Search the material below for the string "dropdown" and list each line that holds it.

── RECORDS SUPPLIED

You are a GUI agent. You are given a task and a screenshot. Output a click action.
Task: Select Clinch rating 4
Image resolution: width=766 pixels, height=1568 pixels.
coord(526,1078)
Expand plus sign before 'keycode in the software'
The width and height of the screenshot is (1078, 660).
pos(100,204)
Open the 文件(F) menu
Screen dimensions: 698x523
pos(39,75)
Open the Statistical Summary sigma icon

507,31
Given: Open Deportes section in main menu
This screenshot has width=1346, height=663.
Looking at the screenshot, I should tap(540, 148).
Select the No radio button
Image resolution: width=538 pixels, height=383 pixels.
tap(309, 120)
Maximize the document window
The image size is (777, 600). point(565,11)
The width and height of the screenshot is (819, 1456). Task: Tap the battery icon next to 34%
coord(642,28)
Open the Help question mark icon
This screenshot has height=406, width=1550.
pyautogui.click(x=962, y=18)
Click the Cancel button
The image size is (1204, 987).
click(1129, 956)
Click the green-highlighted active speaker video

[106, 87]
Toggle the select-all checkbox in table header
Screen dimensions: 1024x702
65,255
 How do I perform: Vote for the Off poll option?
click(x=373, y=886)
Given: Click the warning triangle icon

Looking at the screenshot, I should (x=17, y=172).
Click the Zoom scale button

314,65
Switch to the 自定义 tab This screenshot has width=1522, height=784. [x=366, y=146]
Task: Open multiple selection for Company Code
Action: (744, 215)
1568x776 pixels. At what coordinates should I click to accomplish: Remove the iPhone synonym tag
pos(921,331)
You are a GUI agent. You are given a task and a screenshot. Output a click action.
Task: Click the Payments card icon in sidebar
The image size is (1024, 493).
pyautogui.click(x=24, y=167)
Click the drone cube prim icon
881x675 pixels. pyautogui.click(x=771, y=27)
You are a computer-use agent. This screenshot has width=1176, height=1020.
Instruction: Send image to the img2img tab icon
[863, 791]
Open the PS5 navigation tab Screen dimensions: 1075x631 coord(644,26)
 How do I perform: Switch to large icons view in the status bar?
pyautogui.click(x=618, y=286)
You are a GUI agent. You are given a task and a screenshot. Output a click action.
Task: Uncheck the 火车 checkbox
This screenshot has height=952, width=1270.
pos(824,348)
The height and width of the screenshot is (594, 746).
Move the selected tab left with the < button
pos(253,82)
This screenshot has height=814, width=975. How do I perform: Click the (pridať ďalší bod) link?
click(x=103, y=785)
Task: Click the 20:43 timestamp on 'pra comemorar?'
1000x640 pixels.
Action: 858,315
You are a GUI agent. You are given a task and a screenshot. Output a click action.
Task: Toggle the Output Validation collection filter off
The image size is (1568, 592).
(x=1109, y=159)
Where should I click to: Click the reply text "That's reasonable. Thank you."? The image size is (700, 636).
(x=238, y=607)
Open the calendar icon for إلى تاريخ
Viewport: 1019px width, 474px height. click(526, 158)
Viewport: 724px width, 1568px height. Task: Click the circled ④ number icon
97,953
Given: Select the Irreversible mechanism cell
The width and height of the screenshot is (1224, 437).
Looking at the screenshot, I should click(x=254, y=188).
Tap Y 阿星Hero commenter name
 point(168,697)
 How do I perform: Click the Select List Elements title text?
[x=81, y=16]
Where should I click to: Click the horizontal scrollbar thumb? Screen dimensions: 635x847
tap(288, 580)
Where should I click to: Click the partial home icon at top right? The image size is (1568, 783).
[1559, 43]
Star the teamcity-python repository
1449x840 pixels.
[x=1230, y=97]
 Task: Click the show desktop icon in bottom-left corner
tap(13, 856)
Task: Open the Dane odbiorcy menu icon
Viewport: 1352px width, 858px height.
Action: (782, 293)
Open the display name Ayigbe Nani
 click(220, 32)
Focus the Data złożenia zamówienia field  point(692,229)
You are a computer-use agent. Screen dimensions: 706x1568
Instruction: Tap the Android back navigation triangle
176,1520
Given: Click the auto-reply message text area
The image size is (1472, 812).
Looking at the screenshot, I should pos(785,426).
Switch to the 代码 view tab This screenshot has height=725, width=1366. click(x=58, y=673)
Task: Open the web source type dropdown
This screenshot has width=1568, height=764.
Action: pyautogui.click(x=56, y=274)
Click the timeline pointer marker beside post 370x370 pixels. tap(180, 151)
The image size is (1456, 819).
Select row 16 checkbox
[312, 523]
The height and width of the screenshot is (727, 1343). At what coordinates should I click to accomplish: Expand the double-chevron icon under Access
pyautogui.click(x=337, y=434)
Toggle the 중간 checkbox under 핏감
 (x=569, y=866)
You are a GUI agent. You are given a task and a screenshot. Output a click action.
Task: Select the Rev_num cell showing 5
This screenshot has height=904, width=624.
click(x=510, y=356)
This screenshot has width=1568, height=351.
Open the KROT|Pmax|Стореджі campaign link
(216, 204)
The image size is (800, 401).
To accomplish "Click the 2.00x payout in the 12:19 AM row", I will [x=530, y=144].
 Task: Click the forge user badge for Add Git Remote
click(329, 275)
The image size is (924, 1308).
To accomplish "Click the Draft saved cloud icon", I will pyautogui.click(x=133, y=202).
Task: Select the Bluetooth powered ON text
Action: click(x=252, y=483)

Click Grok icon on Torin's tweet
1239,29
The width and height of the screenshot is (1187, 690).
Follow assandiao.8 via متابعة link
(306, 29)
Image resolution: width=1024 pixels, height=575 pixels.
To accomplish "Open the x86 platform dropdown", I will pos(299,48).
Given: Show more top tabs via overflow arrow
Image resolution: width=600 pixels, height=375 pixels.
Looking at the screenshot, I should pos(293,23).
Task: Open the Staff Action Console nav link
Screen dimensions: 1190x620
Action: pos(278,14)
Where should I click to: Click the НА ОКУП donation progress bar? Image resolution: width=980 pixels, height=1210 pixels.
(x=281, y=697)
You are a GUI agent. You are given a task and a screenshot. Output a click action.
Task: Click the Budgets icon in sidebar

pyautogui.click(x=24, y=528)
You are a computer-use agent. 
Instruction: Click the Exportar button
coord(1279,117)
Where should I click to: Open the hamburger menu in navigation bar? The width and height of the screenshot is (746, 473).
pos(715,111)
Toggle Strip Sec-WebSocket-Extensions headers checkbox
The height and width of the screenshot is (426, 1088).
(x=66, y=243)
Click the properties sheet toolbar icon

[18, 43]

────

» TASK RESPONSE
Task: Open the web source type dropdown
To accomplish "Open the x86 platform dropdown", I will pos(299,48).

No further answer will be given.